The Quotable Marty Walsh

The mayor's frustration with the snow has yielded several soundbites.

Marty Walsh is pretty much done with all of this snow, and his palpable frustration has made him quite quotable on the national level. Most recently, his demand that residents stop jumping out their windows onto piles of snow received national press, perhaps because of its mix of exhausted frustration with clever New England regionalism.

“I’m asking people to stop this nonsense right now. These are adults jumping out windows,” Walsh said. “This isn’t Loon Mountain, this is the city of Boston.”

The quote was begging to be put in headlines. (Note the way “Loon” Mountain works on a couple levels here.) Thus Walsh’s chiding tone was rephrased and overemphasized and punned to death.

“Mayor urges knucklehead Bostonians not to jump out of windows and into the snow,” read the Washington Post headline. “Boston Mayor: Can You Idiots Stop Jumping Out Your Windows?,” Gawker’s read. “Boston mayor to snow daredevils: Chill out,” USA Today phrased it. “It’s snow joke,” Russia Today punned.

It wasn’t the first occasion this winter that Walsh’s tone tapped into a region-wide throwing up of hands. These days, Walsh tends to sound like an affable sitcom dad who’s tired after a long day of work and doesn’t want to deal with any of your goddamn shenanigans. In a press conference on Sunday, he sounded downright depressed. “I don’t know what to say to anybody anymore. Hopefully it will stop eventually.”

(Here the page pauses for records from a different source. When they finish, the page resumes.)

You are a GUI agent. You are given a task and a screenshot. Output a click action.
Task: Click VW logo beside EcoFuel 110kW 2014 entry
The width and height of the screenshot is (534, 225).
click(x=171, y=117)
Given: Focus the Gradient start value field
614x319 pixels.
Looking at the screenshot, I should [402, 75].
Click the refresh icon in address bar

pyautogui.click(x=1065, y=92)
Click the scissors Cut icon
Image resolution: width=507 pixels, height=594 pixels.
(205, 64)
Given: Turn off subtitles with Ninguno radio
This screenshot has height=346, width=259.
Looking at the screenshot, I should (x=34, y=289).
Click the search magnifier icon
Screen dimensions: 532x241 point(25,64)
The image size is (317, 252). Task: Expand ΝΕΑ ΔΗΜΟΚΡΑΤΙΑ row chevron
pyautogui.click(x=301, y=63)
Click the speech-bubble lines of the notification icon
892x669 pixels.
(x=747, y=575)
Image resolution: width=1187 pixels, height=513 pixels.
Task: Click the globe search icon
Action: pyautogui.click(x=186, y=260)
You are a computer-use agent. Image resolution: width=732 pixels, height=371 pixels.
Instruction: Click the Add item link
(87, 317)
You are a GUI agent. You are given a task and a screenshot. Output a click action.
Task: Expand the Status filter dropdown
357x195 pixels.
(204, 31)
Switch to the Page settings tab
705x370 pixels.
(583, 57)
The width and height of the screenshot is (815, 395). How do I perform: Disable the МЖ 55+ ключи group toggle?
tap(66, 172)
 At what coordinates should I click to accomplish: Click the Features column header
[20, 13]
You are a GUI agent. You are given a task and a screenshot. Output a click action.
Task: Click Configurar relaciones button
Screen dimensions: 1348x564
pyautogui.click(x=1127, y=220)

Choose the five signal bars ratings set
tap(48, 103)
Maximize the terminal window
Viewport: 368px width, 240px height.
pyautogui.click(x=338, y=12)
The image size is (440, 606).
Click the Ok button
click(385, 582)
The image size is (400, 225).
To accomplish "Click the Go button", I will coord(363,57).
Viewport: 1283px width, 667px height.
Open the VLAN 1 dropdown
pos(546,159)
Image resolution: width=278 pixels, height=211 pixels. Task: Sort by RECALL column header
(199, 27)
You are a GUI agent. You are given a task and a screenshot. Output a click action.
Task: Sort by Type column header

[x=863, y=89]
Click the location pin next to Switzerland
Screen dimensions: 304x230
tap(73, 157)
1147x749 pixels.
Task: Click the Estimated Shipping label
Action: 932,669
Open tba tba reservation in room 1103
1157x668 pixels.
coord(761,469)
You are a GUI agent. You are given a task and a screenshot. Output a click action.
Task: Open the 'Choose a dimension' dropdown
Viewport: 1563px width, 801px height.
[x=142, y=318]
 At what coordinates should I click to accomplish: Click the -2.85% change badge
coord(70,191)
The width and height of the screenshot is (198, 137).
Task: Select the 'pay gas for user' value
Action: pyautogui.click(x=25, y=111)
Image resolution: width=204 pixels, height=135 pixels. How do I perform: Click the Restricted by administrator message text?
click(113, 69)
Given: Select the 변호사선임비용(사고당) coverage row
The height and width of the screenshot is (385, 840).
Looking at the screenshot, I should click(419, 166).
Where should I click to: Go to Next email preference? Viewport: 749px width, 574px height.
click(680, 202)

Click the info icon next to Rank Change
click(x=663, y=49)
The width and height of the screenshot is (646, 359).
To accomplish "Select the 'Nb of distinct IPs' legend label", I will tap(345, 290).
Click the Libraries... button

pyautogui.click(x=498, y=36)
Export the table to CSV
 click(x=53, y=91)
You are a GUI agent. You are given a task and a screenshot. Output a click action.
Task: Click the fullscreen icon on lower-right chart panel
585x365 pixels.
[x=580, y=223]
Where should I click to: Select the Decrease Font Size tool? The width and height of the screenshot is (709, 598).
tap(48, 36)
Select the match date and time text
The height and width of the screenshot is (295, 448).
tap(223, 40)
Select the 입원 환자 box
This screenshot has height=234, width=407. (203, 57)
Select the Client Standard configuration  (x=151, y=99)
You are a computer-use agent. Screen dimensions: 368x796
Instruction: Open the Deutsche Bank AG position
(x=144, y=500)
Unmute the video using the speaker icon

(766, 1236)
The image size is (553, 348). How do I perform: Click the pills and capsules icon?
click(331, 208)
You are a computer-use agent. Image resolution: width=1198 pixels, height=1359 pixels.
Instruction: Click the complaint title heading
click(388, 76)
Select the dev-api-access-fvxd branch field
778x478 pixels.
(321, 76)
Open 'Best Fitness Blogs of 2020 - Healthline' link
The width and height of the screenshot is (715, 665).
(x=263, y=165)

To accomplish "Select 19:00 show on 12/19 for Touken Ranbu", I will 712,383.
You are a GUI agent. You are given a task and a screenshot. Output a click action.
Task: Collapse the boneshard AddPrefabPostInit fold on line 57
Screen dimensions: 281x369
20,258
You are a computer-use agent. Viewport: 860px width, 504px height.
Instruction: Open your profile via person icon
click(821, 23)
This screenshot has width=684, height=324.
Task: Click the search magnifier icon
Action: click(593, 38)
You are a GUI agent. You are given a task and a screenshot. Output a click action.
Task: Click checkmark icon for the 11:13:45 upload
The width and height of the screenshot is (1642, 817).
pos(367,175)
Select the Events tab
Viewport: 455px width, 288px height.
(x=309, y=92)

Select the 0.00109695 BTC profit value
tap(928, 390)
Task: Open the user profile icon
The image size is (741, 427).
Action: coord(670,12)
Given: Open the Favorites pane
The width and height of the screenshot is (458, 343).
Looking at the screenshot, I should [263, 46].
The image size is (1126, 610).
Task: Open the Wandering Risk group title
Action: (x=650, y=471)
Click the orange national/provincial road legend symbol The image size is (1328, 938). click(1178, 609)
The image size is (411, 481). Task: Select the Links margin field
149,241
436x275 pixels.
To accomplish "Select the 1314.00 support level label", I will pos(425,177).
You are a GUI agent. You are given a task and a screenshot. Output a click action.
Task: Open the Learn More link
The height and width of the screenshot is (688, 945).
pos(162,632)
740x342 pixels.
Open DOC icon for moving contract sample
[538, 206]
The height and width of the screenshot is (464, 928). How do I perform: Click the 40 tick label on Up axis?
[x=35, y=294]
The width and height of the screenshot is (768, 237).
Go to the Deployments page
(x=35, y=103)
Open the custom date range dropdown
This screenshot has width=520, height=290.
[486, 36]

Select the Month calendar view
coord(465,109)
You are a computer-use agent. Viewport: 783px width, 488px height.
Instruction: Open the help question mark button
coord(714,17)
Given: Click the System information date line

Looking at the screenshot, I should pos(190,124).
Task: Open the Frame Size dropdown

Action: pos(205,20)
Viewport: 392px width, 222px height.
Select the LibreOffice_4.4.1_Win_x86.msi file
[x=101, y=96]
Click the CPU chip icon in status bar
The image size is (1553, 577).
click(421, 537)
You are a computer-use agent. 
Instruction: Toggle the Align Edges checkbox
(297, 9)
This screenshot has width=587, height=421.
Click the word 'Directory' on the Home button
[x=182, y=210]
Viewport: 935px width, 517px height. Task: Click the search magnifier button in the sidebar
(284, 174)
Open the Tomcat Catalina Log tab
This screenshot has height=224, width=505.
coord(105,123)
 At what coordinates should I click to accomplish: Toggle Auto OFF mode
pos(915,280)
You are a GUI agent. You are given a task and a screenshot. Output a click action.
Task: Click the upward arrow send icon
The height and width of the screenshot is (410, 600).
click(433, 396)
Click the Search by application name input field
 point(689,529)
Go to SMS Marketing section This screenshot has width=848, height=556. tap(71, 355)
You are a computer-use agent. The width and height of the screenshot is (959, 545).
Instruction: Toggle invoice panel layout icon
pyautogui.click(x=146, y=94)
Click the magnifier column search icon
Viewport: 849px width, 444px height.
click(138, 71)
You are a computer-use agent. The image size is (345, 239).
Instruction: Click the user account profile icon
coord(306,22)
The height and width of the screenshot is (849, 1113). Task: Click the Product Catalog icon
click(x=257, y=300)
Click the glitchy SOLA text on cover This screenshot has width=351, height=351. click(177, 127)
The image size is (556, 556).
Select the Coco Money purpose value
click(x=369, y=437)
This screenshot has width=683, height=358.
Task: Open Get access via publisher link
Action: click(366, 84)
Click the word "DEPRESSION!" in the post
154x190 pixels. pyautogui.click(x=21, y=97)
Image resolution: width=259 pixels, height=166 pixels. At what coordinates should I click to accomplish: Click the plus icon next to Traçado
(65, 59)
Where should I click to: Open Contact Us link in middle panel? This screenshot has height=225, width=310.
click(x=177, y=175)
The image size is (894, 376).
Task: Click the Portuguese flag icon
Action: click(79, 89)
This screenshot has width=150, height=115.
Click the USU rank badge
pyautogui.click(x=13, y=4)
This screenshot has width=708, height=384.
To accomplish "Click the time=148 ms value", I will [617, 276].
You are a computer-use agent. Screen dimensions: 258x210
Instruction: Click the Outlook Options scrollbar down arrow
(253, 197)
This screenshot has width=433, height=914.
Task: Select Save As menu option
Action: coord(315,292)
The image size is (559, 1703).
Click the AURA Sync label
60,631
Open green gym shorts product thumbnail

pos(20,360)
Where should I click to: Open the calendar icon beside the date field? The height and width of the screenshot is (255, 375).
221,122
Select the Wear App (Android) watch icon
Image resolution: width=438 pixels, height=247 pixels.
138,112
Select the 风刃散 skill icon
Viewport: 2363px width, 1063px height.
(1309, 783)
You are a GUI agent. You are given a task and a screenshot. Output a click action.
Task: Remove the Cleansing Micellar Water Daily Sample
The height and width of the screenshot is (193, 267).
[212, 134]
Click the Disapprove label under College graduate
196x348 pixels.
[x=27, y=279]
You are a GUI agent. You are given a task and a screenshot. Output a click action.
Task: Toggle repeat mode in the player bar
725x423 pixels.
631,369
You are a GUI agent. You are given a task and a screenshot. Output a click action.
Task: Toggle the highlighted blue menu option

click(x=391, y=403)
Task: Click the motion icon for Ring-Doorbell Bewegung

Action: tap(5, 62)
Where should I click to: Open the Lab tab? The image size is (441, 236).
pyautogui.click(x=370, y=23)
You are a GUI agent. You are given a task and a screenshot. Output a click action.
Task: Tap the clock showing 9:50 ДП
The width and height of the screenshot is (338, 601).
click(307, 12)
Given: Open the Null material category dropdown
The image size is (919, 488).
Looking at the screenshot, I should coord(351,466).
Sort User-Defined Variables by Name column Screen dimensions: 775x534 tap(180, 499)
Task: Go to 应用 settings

Offering a rather uninspired message of hopelessness, he added, “God knows how long, how many weeks, we’ll be doing this.” Sure, you can shovel the snow from your sidewalk, but really, what’s the point? “As you shovel the snow, as you move the snow, it’s going to come back on your sidewalk,” he said. (He wasn’t actually suggesting that people stop clearing sidewalks. As John Kerry could attest, even that has consequences.)

Walsh might not exactly be a beacon of hope, but he is giving voice to the frustration felt by an entire region. Boston, of course, has a rich history of colorful, quotable mayors, so it’s nice to see that Tom Menino’s replacement is living up to the tradition of giving headline writers something to work with.